Question

A boy reaches out of a window and tosses a ball straight up with a speed of $$10 \\mathrm{m} / \\mathrm{s}$$. The ball is $$20 \\mathrm{m}$$ above the ground as he releases it. Use energy to find\na. The ball's maximum height above the ground.\nb. The ball's speed as it passes the window on its way down.\nc. The speed of impact on the ground.

Answer

## Question1.a:

**step1 Calculate the Height Gained from Initial Speed**

The ball is tossed straight up, meaning it has an initial upward speed which gives it kinetic energy. As the ball moves upwards, this kinetic energy is converted into potential energy due to gravity. At its maximum height, all of its initial upward kinetic energy has been converted into additional potential energy, and its vertical speed momentarily becomes zero. We can find the height gained above the release point by equating the initial kinetic energy to the potential energy gained.

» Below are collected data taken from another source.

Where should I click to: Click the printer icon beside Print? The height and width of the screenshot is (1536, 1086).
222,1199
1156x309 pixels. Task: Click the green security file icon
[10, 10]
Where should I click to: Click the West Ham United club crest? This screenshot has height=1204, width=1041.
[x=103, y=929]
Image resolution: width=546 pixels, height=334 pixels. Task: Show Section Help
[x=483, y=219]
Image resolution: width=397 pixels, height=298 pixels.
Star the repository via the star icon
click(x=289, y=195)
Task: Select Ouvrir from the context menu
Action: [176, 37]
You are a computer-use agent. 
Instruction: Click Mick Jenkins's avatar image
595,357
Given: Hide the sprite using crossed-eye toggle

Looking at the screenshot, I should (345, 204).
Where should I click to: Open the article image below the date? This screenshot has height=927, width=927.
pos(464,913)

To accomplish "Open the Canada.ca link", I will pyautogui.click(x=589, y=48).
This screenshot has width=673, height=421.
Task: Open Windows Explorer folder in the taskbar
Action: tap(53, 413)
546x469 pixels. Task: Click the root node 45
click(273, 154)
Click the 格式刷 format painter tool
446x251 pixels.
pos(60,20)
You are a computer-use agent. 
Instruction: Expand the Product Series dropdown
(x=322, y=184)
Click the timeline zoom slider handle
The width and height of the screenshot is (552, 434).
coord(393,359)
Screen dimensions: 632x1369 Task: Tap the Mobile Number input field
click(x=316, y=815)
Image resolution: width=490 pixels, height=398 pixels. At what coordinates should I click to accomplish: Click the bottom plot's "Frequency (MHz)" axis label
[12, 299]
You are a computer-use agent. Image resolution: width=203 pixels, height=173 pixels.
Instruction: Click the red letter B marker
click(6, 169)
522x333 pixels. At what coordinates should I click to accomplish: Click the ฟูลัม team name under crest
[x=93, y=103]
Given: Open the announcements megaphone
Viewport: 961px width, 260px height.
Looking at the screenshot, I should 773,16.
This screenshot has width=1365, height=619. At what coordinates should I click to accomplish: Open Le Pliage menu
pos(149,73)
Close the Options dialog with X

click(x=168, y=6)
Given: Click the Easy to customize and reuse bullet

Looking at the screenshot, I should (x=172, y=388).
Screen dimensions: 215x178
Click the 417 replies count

$$\text{Kinetic Energy (KE)} = \frac{1}{2} \times \text{mass} \times (\text{speed})^2$$

$$\text{Potential Energy (PE)} = \text{mass} \times \text{gravitational acceleration} \times \text{height}$$

When the initial kinetic energy at the release point is fully converted into potential energy gained above the release point, we can set them equal. The mass of the ball will cancel out, allowing us to find the height gained:

$$\frac{1}{2} \times (\text{initial speed})^2 = \text{gravitational acceleration} \times \text{height gained}$$

Given: Initial speed = $$10 \mathrm{m/s}$$. We will use gravitational acceleration (g) = $$10 \mathrm{m/s^2}$$ for calculations.
Substitute these values into the formula to find the height gained:

$$\frac{1}{2} \times (10 \mathrm{m/s})^2 = 10 \mathrm{m/s^2} \times \text{height gained}$$

$$\frac{1}{2} \times 100 = 10 \times \text{height gained}$$

$$50 = 10 \times \text{height gained}$$

$$\text{height gained} = \frac{50}{10} = 5 \mathrm{m}$$

**step2 Calculate the Ball's Maximum Height Above the Ground**

The maximum height the ball reaches above the ground is the sum of its initial height above the ground (where it was released) and the additional height it gained due to its upward speed.

$$\text{Maximum Height above Ground} = \text{Initial Height} + \text{Height Gained}$$

Given: Initial height = $$20 \mathrm{m}$$, Height gained = $$5 \mathrm{m}$$. Therefore, the total maximum height is:

$$20 \mathrm{m} + 5 \mathrm{m} = 25 \mathrm{m}$$

## Question1.b:

**step1 Determine the Ball's Speed When Passing the Window**

According to the principle of conservation of mechanical energy, if only gravity acts on an object (ignoring air resistance), its total mechanical energy (kinetic energy + potential energy) remains constant. When the ball returns to the same height from which it was released (the window level), its potential energy will be the same as its initial potential energy. For the total energy to remain constant, its kinetic energy, and therefore its speed, must also be the same as its initial speed, just in the opposite direction.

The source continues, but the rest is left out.